** DATA LISTING follows **

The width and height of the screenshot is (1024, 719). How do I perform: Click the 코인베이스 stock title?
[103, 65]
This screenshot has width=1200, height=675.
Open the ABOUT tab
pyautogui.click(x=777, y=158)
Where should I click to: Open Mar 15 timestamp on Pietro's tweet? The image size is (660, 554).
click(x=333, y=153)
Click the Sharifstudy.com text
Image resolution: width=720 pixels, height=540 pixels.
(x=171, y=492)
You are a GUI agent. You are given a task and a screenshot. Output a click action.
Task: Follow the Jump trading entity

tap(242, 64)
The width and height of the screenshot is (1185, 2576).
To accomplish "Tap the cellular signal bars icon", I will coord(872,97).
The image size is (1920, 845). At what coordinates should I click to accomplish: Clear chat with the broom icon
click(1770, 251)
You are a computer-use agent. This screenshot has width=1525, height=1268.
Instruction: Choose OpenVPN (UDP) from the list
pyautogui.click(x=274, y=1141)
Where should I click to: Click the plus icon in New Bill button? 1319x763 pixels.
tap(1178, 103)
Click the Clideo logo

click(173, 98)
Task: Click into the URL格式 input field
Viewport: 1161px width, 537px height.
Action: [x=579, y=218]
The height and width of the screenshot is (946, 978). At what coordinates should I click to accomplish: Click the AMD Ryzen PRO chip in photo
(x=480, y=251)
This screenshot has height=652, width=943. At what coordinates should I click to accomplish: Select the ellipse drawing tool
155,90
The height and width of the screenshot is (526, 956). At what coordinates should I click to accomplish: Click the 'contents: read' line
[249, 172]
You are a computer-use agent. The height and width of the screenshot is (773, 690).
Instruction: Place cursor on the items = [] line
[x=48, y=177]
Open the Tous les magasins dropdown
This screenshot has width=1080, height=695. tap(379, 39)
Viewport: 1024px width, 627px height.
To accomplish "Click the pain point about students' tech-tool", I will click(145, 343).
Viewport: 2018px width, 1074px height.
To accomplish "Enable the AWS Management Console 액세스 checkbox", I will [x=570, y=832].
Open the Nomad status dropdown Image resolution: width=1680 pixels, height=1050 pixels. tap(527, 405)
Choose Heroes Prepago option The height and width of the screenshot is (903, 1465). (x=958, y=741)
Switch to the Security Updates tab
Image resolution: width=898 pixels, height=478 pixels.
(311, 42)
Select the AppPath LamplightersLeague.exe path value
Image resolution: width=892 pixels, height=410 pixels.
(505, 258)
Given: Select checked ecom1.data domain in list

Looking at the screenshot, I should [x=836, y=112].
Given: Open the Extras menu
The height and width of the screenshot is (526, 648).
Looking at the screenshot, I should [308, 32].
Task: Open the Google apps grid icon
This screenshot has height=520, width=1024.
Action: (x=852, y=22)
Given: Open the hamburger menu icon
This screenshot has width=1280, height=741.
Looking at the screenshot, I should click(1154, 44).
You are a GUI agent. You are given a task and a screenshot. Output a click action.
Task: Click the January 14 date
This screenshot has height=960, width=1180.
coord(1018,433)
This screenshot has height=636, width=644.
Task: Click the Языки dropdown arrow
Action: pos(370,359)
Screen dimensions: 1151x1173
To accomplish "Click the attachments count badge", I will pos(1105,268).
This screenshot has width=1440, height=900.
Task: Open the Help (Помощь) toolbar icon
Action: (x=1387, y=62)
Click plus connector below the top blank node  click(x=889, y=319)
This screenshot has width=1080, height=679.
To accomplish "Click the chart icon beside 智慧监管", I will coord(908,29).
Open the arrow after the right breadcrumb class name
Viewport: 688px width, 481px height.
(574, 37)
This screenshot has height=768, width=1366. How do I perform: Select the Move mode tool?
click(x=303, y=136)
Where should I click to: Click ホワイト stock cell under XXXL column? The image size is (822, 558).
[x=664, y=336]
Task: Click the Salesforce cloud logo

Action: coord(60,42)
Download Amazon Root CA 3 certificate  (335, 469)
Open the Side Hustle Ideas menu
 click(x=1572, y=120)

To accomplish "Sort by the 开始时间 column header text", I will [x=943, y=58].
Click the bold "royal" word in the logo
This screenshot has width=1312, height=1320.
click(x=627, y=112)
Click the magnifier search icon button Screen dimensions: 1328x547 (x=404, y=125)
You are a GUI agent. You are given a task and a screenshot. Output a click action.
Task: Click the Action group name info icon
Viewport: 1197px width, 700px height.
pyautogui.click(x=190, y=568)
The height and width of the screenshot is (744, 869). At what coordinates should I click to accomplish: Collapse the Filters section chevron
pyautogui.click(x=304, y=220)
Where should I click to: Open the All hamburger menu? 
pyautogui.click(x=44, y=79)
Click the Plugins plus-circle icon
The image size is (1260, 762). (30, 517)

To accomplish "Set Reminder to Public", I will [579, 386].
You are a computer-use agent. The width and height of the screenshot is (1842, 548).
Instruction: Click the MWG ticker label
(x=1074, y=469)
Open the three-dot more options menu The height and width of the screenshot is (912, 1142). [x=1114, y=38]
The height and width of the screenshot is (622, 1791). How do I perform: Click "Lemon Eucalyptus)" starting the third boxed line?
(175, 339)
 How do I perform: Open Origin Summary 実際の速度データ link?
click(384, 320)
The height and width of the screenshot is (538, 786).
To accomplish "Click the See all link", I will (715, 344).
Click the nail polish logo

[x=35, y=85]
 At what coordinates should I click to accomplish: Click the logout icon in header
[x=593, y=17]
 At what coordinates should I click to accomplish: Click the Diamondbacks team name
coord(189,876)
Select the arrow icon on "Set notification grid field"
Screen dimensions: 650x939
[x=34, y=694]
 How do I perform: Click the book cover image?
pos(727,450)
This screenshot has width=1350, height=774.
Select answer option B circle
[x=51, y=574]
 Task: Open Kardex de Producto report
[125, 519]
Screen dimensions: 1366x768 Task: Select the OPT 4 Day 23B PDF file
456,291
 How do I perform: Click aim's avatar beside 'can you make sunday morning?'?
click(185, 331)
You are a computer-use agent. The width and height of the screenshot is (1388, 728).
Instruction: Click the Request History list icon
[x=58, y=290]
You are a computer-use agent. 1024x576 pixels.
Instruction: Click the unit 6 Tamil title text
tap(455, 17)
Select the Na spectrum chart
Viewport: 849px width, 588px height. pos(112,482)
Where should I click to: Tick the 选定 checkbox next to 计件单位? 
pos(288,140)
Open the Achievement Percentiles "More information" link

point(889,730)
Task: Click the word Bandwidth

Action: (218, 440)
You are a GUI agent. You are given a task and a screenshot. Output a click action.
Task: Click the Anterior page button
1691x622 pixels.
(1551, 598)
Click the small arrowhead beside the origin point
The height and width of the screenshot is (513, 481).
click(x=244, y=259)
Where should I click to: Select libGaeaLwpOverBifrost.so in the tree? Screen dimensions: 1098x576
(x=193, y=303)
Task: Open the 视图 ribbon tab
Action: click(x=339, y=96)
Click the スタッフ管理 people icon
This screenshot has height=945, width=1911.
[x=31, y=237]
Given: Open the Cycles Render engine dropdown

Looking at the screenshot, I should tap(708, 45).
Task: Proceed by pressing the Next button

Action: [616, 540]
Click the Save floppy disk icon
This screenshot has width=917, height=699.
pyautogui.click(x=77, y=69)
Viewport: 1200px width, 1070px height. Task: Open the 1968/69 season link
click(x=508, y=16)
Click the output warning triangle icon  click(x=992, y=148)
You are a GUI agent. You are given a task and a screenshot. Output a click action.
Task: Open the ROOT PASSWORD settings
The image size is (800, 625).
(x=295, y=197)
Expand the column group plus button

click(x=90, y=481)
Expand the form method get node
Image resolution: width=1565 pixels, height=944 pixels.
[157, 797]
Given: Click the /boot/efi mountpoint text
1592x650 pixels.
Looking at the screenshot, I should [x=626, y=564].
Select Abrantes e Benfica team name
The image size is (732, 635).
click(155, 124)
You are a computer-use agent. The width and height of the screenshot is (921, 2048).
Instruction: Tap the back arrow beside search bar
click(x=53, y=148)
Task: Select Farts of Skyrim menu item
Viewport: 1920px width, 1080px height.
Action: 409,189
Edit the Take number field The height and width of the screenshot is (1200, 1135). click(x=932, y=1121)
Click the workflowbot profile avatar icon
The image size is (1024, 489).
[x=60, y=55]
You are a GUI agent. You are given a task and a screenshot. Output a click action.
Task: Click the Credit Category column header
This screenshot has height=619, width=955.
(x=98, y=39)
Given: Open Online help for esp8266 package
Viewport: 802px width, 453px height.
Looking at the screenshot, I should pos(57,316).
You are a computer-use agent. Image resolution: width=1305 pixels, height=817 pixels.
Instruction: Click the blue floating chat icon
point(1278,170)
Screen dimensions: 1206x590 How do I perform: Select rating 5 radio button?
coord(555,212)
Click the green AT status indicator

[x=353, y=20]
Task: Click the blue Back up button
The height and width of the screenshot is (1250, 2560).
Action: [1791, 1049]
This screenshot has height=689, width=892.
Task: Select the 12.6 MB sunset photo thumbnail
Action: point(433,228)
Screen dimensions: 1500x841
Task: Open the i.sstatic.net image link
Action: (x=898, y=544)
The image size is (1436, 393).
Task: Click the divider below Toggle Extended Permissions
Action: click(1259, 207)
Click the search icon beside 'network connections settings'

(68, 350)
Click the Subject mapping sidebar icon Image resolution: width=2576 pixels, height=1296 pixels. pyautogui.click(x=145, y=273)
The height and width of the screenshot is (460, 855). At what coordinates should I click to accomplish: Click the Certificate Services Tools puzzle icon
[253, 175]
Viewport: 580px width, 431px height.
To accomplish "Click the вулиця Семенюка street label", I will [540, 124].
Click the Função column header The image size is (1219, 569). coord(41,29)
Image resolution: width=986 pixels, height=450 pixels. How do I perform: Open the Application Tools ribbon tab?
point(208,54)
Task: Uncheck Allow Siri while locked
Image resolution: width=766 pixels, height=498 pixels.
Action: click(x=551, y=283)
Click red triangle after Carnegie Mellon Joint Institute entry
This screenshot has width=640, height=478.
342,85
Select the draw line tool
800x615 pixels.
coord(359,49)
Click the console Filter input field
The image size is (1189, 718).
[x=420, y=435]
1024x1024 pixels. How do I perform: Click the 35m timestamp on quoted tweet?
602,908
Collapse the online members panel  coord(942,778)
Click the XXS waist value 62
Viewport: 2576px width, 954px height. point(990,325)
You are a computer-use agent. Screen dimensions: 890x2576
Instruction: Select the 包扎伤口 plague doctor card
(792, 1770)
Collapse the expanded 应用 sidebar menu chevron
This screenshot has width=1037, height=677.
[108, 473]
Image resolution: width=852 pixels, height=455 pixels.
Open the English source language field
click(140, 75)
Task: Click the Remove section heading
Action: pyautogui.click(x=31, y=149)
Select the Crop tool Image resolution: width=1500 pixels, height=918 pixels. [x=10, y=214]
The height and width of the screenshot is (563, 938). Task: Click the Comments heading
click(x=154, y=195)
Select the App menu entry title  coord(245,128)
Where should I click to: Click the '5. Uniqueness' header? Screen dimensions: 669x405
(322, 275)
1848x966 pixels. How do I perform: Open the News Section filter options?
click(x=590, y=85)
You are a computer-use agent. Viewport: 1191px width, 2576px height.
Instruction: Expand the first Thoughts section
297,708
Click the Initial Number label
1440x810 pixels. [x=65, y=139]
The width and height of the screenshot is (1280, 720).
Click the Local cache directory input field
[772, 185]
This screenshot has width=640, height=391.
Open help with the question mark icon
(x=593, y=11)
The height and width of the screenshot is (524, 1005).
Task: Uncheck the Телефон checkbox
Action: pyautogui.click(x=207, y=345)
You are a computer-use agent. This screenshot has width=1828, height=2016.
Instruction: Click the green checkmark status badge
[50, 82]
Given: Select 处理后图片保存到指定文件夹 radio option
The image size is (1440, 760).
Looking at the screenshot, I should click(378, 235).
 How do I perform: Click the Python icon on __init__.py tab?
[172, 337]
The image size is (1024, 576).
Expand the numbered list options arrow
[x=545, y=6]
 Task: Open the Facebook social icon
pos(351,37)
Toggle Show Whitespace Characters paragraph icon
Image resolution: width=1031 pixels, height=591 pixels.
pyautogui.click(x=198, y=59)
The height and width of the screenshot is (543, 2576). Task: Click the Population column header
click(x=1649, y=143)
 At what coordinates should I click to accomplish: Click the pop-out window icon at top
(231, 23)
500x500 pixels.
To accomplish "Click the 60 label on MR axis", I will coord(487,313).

** End of DATA LISTING **

• **TASK BRIEF**
If a line above holds the string "entry", return it as it stands.

• **RESULT**
Click red triangle after Carnegie Mellon Joint Institute entry
Select the App menu entry title  coord(245,128)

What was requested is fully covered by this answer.